▶ [What you should do] What is needed is an exact copy of every entry below.

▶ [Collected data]
—————
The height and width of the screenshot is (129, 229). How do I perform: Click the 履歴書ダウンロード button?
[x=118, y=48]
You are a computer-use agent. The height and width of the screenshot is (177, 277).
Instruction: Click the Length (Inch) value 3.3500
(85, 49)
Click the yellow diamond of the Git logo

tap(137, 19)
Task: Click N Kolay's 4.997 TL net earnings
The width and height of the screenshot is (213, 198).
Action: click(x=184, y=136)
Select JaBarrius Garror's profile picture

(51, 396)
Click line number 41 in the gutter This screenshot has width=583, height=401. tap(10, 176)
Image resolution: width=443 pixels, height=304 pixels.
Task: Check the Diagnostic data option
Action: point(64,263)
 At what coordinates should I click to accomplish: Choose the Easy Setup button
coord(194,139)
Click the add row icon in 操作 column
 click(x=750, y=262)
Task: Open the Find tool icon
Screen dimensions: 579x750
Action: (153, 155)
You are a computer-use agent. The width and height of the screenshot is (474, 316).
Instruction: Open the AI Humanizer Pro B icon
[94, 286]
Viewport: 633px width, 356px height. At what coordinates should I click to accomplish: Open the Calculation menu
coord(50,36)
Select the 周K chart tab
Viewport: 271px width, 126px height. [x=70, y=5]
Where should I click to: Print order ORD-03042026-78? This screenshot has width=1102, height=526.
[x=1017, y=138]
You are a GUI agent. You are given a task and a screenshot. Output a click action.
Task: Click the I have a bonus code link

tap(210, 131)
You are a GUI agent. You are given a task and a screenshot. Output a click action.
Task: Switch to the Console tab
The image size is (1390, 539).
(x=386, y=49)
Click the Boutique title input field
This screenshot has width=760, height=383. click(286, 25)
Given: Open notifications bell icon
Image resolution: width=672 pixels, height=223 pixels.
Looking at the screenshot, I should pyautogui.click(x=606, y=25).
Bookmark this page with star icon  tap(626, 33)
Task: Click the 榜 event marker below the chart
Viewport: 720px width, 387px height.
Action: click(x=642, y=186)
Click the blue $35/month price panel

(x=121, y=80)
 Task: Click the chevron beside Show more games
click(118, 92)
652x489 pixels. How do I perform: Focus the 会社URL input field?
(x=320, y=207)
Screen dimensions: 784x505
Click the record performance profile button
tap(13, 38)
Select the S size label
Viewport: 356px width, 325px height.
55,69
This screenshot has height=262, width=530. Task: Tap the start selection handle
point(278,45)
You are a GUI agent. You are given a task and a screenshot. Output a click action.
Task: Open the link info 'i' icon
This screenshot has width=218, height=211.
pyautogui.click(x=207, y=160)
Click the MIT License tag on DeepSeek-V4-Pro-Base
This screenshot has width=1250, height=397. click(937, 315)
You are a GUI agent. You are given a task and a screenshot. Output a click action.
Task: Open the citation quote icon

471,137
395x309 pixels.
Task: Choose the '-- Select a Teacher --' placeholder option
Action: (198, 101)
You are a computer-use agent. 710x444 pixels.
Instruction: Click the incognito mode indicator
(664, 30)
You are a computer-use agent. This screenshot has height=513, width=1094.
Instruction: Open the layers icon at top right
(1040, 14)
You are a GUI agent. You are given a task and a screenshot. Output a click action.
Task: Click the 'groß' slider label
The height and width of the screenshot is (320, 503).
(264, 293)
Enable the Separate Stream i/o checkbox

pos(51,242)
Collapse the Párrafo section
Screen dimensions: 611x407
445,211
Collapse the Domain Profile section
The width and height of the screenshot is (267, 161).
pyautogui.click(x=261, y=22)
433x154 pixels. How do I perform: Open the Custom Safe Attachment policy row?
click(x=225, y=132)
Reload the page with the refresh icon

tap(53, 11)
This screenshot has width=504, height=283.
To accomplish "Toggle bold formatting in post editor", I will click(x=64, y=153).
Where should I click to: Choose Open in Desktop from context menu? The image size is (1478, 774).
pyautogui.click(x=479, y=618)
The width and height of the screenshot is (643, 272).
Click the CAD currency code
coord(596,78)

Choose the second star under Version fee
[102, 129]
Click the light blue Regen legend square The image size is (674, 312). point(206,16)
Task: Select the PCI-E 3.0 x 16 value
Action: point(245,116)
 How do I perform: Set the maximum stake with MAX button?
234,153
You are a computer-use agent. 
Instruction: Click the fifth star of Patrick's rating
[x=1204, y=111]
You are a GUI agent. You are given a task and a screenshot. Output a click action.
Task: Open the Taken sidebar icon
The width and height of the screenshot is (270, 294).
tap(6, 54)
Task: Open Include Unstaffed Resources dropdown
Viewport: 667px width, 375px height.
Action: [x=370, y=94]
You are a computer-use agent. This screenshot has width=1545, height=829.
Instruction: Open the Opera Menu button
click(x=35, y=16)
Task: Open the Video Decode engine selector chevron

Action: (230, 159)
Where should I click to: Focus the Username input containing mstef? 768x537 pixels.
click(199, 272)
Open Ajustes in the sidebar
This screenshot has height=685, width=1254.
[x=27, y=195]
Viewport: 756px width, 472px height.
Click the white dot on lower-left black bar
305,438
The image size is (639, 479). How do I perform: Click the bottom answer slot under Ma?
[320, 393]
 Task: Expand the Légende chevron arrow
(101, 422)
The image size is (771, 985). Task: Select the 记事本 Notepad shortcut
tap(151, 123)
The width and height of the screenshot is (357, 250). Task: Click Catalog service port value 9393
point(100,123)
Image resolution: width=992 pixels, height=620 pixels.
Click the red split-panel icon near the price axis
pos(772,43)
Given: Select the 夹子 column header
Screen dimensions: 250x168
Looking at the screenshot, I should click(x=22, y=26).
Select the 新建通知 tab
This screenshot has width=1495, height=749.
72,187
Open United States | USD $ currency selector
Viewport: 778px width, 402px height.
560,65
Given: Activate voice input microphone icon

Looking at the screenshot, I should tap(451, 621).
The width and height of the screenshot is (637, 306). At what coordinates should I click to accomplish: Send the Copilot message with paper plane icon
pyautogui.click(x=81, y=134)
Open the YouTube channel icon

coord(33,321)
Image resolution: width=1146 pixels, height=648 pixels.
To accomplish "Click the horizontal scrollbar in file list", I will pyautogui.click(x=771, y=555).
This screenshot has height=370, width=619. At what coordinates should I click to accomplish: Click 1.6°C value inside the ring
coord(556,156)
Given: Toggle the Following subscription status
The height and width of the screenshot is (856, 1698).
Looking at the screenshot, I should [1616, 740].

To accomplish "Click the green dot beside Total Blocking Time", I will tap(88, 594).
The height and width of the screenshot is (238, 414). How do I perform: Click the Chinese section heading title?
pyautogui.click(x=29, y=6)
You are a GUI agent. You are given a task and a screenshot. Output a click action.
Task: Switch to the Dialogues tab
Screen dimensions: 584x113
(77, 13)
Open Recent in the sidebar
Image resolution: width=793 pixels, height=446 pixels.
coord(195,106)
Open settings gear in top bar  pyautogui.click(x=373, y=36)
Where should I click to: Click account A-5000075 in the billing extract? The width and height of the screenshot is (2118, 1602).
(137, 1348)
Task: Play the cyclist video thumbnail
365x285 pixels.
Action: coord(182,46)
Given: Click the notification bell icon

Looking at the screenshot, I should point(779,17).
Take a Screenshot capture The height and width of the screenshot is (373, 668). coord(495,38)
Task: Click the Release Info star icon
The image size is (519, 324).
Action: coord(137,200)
—————
▶ [Result of this task]
The height and width of the screenshot is (129, 229). How do I perform: Click the 履歴書ダウンロード button?
[x=118, y=48]
You are a computer-use agent. The height and width of the screenshot is (177, 277).
Instruction: Click the Length (Inch) value 3.3500
(85, 49)
Click the yellow diamond of the Git logo

tap(137, 19)
Task: Click N Kolay's 4.997 TL net earnings
The width and height of the screenshot is (213, 198).
Action: click(x=184, y=136)
Select JaBarrius Garror's profile picture

(51, 396)
Click line number 41 in the gutter This screenshot has width=583, height=401. tap(10, 176)
Image resolution: width=443 pixels, height=304 pixels.
Task: Check the Diagnostic data option
Action: point(64,263)
 At what coordinates should I click to accomplish: Choose the Easy Setup button
coord(194,139)
Click the add row icon in 操作 column
 click(x=750, y=262)
Task: Open the Find tool icon
Screen dimensions: 579x750
Action: (153, 155)
You are a computer-use agent. The width and height of the screenshot is (474, 316).
Instruction: Open the AI Humanizer Pro B icon
[94, 286]
Viewport: 633px width, 356px height. At what coordinates should I click to accomplish: Open the Calculation menu
coord(50,36)
Select the 周K chart tab
Viewport: 271px width, 126px height. [x=70, y=5]
Where should I click to: Print order ORD-03042026-78? This screenshot has width=1102, height=526.
[x=1017, y=138]
You are a GUI agent. You are given a task and a screenshot. Output a click action.
Task: Click the I have a bonus code link

tap(210, 131)
You are a GUI agent. You are given a task and a screenshot. Output a click action.
Task: Switch to the Console tab
The image size is (1390, 539).
(x=386, y=49)
Click the Boutique title input field
This screenshot has width=760, height=383. click(286, 25)
Given: Open notifications bell icon
Image resolution: width=672 pixels, height=223 pixels.
Looking at the screenshot, I should pyautogui.click(x=606, y=25).
Bookmark this page with star icon  tap(626, 33)
Task: Click the 榜 event marker below the chart
Viewport: 720px width, 387px height.
Action: click(x=642, y=186)
Click the blue $35/month price panel

(x=121, y=80)
 Task: Click the chevron beside Show more games
click(118, 92)
652x489 pixels. How do I perform: Focus the 会社URL input field?
(x=320, y=207)
Screen dimensions: 784x505
Click the record performance profile button
tap(13, 38)
Select the S size label
Viewport: 356px width, 325px height.
55,69
This screenshot has height=262, width=530. Task: Tap the start selection handle
point(278,45)
You are a GUI agent. You are given a task and a screenshot. Output a click action.
Task: Open the link info 'i' icon
This screenshot has width=218, height=211.
pyautogui.click(x=207, y=160)
Click the MIT License tag on DeepSeek-V4-Pro-Base
This screenshot has width=1250, height=397. click(937, 315)
You are a GUI agent. You are given a task and a screenshot. Output a click action.
Task: Open the citation quote icon

471,137
395x309 pixels.
Task: Choose the '-- Select a Teacher --' placeholder option
Action: (198, 101)
You are a computer-use agent. 710x444 pixels.
Instruction: Click the incognito mode indicator
(664, 30)
You are a computer-use agent. This screenshot has height=513, width=1094.
Instruction: Open the layers icon at top right
(1040, 14)
You are a GUI agent. You are given a task and a screenshot. Output a click action.
Task: Click the 'groß' slider label
The height and width of the screenshot is (320, 503).
(264, 293)
Enable the Separate Stream i/o checkbox

pos(51,242)
Collapse the Párrafo section
Screen dimensions: 611x407
445,211
Collapse the Domain Profile section
The width and height of the screenshot is (267, 161).
pyautogui.click(x=261, y=22)
433x154 pixels. How do I perform: Open the Custom Safe Attachment policy row?
click(x=225, y=132)
Reload the page with the refresh icon

tap(53, 11)
This screenshot has width=504, height=283.
To accomplish "Toggle bold formatting in post editor", I will click(x=64, y=153).
Where should I click to: Choose Open in Desktop from context menu? The image size is (1478, 774).
pyautogui.click(x=479, y=618)
The width and height of the screenshot is (643, 272).
Click the CAD currency code
coord(596,78)

Choose the second star under Version fee
[102, 129]
Click the light blue Regen legend square The image size is (674, 312). point(206,16)
Task: Select the PCI-E 3.0 x 16 value
Action: point(245,116)
 How do I perform: Set the maximum stake with MAX button?
234,153
You are a computer-use agent. 
Instruction: Click the fifth star of Patrick's rating
[x=1204, y=111]
You are a GUI agent. You are given a task and a screenshot. Output a click action.
Task: Open the Taken sidebar icon
The width and height of the screenshot is (270, 294).
tap(6, 54)
Task: Open Include Unstaffed Resources dropdown
Viewport: 667px width, 375px height.
Action: [x=370, y=94]
You are a computer-use agent. This screenshot has width=1545, height=829.
Instruction: Open the Opera Menu button
click(x=35, y=16)
Task: Open the Video Decode engine selector chevron

Action: (230, 159)
Where should I click to: Focus the Username input containing mstef? 768x537 pixels.
click(199, 272)
Open Ajustes in the sidebar
This screenshot has height=685, width=1254.
[x=27, y=195]
Viewport: 756px width, 472px height.
Click the white dot on lower-left black bar
305,438
The image size is (639, 479). How do I perform: Click the bottom answer slot under Ma?
[320, 393]
 Task: Expand the Légende chevron arrow
(101, 422)
The image size is (771, 985). Task: Select the 记事本 Notepad shortcut
tap(151, 123)
The width and height of the screenshot is (357, 250). Task: Click Catalog service port value 9393
point(100,123)
Image resolution: width=992 pixels, height=620 pixels.
Click the red split-panel icon near the price axis
pos(772,43)
Given: Select the 夹子 column header
Screen dimensions: 250x168
Looking at the screenshot, I should click(x=22, y=26).
Select the 新建通知 tab
This screenshot has width=1495, height=749.
72,187
Open United States | USD $ currency selector
Viewport: 778px width, 402px height.
560,65
Given: Activate voice input microphone icon

Looking at the screenshot, I should tap(451, 621).
The width and height of the screenshot is (637, 306). At what coordinates should I click to accomplish: Send the Copilot message with paper plane icon
pyautogui.click(x=81, y=134)
Open the YouTube channel icon

coord(33,321)
Image resolution: width=1146 pixels, height=648 pixels.
To accomplish "Click the horizontal scrollbar in file list", I will pyautogui.click(x=771, y=555).
This screenshot has height=370, width=619. At what coordinates should I click to accomplish: Click 1.6°C value inside the ring
coord(556,156)
Given: Toggle the Following subscription status
The height and width of the screenshot is (856, 1698).
Looking at the screenshot, I should [1616, 740].

To accomplish "Click the green dot beside Total Blocking Time", I will tap(88, 594).
The height and width of the screenshot is (238, 414). How do I perform: Click the Chinese section heading title?
pyautogui.click(x=29, y=6)
You are a GUI agent. You are given a task and a screenshot. Output a click action.
Task: Switch to the Dialogues tab
Screen dimensions: 584x113
(77, 13)
Open Recent in the sidebar
Image resolution: width=793 pixels, height=446 pixels.
coord(195,106)
Open settings gear in top bar  pyautogui.click(x=373, y=36)
Where should I click to: Click account A-5000075 in the billing extract? The width and height of the screenshot is (2118, 1602).
(137, 1348)
Task: Play the cyclist video thumbnail
365x285 pixels.
Action: coord(182,46)
Given: Click the notification bell icon

Looking at the screenshot, I should point(779,17).
Take a Screenshot capture The height and width of the screenshot is (373, 668). coord(495,38)
Task: Click the Release Info star icon
The image size is (519, 324).
Action: coord(137,200)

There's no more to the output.